Couriers grapple with Grinch backlogs
With the expansion of the digital footprint and an uptick in international online orders, some local couriers have been experiencing Christmas delays in the delivery of packages.
The coronavirus pandemic has forced more persons to utilise door-to-door delivery and other courier services, with fewer people travelling globally to carry gifts among their luggage.
In a notice to its customers, Mailpac disclosed that it has been working with airlines to mitigate the delays, revealing that it had sought to charter flights to clear the backlog.
“Despite sharing our package volume expectations with our providers, the continued expansion of the online shopping industry has caused airlift carriers to become inundated with holiday package volume,” the correspondence read.
Mailpac customer Gregory Stewart said, however, that he was not too ruffled about the delays, which sometimes ran into days or weeks.
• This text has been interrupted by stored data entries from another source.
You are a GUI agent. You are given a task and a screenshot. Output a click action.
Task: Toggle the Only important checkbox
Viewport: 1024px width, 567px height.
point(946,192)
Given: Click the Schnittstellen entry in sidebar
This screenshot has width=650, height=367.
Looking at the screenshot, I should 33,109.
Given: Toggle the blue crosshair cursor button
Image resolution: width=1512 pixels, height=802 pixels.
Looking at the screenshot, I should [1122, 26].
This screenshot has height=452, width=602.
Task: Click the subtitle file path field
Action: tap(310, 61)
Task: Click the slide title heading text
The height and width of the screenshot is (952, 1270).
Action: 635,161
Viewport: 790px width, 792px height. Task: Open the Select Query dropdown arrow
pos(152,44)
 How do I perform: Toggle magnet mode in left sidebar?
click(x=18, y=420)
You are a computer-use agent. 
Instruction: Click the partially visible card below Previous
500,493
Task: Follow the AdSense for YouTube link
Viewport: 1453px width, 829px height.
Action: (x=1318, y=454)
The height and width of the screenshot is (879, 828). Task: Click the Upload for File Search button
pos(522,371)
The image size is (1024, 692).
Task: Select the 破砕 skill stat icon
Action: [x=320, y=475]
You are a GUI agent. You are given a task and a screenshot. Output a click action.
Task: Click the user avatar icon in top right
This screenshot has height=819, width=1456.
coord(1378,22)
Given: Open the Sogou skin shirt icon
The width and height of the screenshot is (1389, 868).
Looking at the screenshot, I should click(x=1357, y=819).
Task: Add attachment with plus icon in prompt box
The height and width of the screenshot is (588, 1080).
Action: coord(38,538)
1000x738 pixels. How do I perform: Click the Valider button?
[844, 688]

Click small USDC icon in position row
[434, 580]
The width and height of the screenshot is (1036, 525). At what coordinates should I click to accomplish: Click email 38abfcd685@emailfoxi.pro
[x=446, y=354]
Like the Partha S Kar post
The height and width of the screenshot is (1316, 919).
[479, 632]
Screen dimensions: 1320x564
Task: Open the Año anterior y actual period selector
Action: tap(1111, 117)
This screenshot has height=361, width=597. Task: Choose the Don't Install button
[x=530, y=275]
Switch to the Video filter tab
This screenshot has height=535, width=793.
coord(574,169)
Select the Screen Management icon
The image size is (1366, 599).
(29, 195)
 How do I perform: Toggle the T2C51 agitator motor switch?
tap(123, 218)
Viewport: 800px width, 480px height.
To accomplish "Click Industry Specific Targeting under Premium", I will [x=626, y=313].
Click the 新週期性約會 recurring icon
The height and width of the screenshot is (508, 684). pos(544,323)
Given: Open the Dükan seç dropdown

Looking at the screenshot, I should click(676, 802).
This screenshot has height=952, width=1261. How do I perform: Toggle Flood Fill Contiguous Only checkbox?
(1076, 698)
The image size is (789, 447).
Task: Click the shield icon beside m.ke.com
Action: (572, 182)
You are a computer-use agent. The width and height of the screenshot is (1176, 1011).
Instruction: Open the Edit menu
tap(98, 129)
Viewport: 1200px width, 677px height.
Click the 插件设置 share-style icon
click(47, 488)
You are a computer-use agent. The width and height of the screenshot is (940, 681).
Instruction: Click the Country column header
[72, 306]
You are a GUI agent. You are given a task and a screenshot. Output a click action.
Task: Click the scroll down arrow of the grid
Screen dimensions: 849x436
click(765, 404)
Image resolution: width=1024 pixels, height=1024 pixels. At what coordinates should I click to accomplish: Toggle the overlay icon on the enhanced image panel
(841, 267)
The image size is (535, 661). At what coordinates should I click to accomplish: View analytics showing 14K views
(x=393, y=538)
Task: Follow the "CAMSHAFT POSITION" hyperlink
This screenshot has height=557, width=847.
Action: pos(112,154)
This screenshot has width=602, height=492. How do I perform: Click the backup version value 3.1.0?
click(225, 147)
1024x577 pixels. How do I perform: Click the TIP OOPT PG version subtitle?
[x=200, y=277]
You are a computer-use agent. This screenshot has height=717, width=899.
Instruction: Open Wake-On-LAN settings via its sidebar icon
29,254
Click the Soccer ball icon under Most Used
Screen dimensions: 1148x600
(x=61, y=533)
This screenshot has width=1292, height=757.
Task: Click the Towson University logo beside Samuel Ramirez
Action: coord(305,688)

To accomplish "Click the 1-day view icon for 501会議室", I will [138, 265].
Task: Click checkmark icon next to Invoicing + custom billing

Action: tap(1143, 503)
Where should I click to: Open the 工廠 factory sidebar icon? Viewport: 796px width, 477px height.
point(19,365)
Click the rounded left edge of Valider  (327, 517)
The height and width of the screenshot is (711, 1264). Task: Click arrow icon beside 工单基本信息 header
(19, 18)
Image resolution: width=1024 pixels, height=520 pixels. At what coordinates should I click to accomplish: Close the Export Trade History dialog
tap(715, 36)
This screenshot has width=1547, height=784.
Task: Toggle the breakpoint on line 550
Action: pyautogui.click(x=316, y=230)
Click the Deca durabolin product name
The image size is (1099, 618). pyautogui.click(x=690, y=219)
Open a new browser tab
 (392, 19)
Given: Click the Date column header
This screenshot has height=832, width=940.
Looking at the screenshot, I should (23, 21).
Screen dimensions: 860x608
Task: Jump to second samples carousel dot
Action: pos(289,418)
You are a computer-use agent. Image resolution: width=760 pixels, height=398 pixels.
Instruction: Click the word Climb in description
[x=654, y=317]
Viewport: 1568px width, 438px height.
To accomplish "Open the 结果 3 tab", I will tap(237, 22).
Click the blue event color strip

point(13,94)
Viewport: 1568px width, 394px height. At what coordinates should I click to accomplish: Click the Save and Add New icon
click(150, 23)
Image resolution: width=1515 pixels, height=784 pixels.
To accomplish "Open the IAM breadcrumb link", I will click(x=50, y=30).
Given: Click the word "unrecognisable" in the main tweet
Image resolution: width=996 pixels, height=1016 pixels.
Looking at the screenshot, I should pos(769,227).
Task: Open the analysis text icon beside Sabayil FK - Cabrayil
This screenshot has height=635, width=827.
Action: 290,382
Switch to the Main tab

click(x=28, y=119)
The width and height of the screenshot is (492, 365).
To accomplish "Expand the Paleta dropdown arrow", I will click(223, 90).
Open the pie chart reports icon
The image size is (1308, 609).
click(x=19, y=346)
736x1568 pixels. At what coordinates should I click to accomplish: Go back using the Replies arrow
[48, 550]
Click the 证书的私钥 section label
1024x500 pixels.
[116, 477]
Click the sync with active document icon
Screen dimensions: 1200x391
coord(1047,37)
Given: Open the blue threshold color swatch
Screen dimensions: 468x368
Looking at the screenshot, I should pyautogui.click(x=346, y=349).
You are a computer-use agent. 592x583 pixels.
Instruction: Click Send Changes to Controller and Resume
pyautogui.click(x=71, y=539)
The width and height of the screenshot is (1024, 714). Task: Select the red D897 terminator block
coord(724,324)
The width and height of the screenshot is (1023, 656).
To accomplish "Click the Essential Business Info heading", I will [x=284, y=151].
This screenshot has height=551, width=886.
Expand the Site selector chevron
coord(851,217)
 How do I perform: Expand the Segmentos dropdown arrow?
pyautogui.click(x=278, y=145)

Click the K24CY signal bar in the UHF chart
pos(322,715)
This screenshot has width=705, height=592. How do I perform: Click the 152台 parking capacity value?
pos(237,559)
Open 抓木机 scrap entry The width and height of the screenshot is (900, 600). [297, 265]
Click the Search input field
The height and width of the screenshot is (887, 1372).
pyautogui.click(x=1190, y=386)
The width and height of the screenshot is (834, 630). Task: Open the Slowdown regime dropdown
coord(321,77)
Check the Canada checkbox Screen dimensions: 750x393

He accepted that the variables of cargo transport are many, particularly in the winter season in other parts of the world.
“I think I had an issue when a few of my shipments went back because one of the Amazon vans crashed or something,” he told The Gleaner.
“It’s Christmas, it’s winter ... road slippery and all kind of things happen.”
While Stewart is more understanding of the variables at play, Shaun Ettinger in St Ann was miffed at the late delivery of gifts for seven of his nieces and nephew.
For Ettinger, Mailpac may very well be the Grinch who stole Christmas for children after having a difficult year.
“One of my nieces has not been outside in two months and she will be coming to spend Christmas with me,” he said, adding that the pandemic has taken a hit on his family.
Ettinger is disgruntled at the thought of the children not receiving their packages in time for Christmas Day.
“They have had a bad enough year dealing with COVID - no school, no friends, and not really understanding why.”
Paul Smith, a customer waiting in line at Mailpac’s headquarters on Old Hope Road in Kingston, said that he was surprised at how much shorter the lines were compared to last December. Smith ascribed his shorter waiting time to the emergence of multiple couriers even as coronavirus restrictions roil the economy.
Quarterly reports from Mailpac show an upward trend in income.
Revenues for the third quarter ending September 30, 2020, were $476.5 million – a 30 per cent increase over the previous record-breaking quarter that ended June 30, 2020.
Customers of RocketShip have also grappled with delays and extended processing timelines. The company pledged on Monday to process all packages that are released by Jamaica Customs Agency before Christmas Eve.
Customers of another popular courier, ShipMe, said, however, that their packages have rarely been delayed despite the holiday rush.
“I don’t really feel the Christmas traffic because I use the lockers, but in terms of delivery, it may be delayed a few days,” Douglas Bygrave, a weekly customer doing a pickup on Monday, said. He said that he was generally satisfied with ShipMe’s service.
Like thousands of companies locally, ShipMe has implemented crowd-control and social-distancing measures. The shipper also pivoted to kerbside pickups that require bar code scanning that triggers an alert for packages to be delivered.
The courier also has a locker system for express packages, with recipients offered an access code.